L’operazione chirurgica risulta essere, invece, la tipologia di trattamento maggiormente utilizzata nei casi di rottura del tendine d’Achille anche se, molto spesso, in presenza di fattori e caratteristiche specifiche può essere intrapreso un percorso di tipo conservativo. Le tecniche di operazione chirurgica per la rottura del tendine sono diverse (chirurgia mini-invasiva, riparazione percutanea, chirurgia aperta) e vengono scelte dal chirurgo ortopedico sulla base della condizione specifica del paziente.

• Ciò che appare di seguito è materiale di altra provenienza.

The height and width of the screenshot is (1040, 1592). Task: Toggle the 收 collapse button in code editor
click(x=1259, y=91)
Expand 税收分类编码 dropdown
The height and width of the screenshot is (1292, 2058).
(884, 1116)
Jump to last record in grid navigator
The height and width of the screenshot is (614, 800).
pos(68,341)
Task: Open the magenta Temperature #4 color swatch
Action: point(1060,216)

A prescindere dalla tipologia di intervento utilizzato, successivamente il paziente deve necessariamente intraprendere un precoce percorso di riabilitazione post-chirurgica con un fisioterapista. Questo prevede:
- Un iniziale periodo di immobilizzazione dell’articolazione della caviglia al fine di permettere la guarigione e la riparazione del tendine
- Un precoce carico graduale sul tendine per evitare la possibile rigidità
- L’utilizzo di mobilizzazioni passive e attive da parte del fisioterapista per recuperare l’articolarità
- L’utilizzo di esercizi specifici per recuperare la forza muscolare, la stabilità, il completo range di movimento del piede e la piena funzionalità dell’arto inferiore, al fine di tornare a svolgere, senza dolore e senza limitazioni, tutte le attività di vita precedentemente interrotte.